A. To me, one of the things that’s interesting about this project is that, without struggling to fit historical debates into today’s boxes, I can make historical arguments that have obvious relevance to modern constitutional debates. The way people thought about how the states’ relationship with the federal government operated in the 19th century was very different from the way we think it operates now. In the specific area of spending, and trying to figure out what Congress can tell the states to do, what kind of deals it can offer, and when the states can resist, this period looks similar to our period, to today, but it’s actually quite different.

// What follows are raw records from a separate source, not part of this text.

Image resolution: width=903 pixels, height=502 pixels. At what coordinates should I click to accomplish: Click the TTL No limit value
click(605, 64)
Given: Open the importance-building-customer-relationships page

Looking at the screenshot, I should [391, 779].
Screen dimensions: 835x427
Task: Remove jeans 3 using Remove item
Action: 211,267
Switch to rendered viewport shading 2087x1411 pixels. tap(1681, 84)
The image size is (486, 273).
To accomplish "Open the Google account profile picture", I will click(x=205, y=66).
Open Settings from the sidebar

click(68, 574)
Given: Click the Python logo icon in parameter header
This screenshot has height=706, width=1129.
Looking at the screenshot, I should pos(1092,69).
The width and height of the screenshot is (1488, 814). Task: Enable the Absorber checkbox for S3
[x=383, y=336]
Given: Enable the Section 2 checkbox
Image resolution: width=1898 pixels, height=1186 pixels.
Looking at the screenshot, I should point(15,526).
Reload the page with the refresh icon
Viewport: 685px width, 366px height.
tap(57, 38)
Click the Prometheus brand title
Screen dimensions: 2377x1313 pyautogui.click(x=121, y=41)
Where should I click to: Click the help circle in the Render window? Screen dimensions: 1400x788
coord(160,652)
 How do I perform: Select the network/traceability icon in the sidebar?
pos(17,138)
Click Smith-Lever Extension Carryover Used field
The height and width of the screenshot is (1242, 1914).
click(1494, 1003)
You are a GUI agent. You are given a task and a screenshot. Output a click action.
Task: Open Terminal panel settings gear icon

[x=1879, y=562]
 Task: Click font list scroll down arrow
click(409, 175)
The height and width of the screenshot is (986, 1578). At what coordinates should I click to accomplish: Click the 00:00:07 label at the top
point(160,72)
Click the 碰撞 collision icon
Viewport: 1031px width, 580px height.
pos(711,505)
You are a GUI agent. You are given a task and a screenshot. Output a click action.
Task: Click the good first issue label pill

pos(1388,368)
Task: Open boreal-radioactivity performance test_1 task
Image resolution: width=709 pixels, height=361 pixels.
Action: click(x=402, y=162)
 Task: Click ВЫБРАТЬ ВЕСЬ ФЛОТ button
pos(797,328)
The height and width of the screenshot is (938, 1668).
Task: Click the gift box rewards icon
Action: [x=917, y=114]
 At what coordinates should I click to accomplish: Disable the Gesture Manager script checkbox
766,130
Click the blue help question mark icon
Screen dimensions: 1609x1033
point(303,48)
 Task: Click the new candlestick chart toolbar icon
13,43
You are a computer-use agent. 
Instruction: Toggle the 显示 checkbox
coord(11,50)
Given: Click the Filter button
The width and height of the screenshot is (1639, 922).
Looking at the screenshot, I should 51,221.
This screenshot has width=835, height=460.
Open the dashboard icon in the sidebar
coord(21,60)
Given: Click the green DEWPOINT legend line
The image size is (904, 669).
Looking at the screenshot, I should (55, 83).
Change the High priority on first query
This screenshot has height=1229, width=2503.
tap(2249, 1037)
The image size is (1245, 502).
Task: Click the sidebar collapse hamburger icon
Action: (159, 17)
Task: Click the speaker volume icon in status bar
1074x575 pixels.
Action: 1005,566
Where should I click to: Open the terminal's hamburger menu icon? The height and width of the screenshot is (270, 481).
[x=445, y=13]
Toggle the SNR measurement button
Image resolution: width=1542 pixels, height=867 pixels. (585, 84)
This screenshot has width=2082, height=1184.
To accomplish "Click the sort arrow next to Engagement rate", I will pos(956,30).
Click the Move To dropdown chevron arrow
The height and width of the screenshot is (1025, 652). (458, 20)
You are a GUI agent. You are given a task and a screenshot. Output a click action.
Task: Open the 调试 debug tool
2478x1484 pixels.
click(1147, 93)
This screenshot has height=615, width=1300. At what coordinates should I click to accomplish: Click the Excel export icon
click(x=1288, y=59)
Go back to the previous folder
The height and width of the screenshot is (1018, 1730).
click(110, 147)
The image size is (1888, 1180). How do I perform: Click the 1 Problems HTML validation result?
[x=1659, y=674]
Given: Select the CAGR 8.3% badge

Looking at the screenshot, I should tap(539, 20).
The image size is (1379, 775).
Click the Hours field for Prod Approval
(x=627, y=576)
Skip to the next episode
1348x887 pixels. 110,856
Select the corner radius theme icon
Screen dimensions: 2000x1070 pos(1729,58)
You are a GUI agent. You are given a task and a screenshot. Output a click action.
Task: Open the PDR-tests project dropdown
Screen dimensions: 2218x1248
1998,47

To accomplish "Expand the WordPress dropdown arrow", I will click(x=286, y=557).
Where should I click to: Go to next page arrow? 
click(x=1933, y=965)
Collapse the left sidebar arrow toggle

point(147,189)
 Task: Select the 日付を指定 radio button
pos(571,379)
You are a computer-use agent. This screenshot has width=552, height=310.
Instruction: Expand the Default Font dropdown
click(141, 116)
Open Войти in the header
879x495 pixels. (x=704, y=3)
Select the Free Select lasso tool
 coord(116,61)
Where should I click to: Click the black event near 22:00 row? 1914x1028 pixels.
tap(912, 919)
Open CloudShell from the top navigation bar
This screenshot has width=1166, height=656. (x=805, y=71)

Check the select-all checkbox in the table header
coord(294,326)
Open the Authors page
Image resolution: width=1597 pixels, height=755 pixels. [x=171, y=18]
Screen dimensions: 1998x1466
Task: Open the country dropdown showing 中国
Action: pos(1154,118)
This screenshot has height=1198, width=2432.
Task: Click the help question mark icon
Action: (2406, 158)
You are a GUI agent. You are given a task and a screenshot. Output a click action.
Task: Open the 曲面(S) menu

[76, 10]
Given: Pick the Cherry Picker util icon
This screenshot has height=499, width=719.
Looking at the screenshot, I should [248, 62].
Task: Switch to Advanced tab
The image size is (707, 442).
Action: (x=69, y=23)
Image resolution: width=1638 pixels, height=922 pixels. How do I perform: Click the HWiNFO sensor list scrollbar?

First of all, since federalism is an area of constitutional interpretation where the Supreme Court really likes to do originalism, at least the current Supreme Court, and originalism usually means looking at historical sources, these are historical sources that show how different things were permissible then and now. For example, Congress might say to the state of Illinois, there’s federal land in Illinois, and we’re giving it to you, Illinois, but you have to use it to build a railroad. Or, Congress would say to the state, we, Congress, are going to build a railroad on that land. The way we think those compare from a modern constitutional standpoint is different from how people in the 19th century thought they compared. I think that comparison tells us that many of originalism’s assumptions about the way federalism operated in the early republic are inaccurate or incomplete, and this incongruity is an important fact for the Supreme Court to take into account.
In the broader world, this is research talking about how the Constitution came to be, and the Constitution is something that Americans, even nonspecialists, everyday ordinary people, think is theirs and think that they have the ability to interpret. The early 19th century, I think, is a moment when that common belief really got started and took off.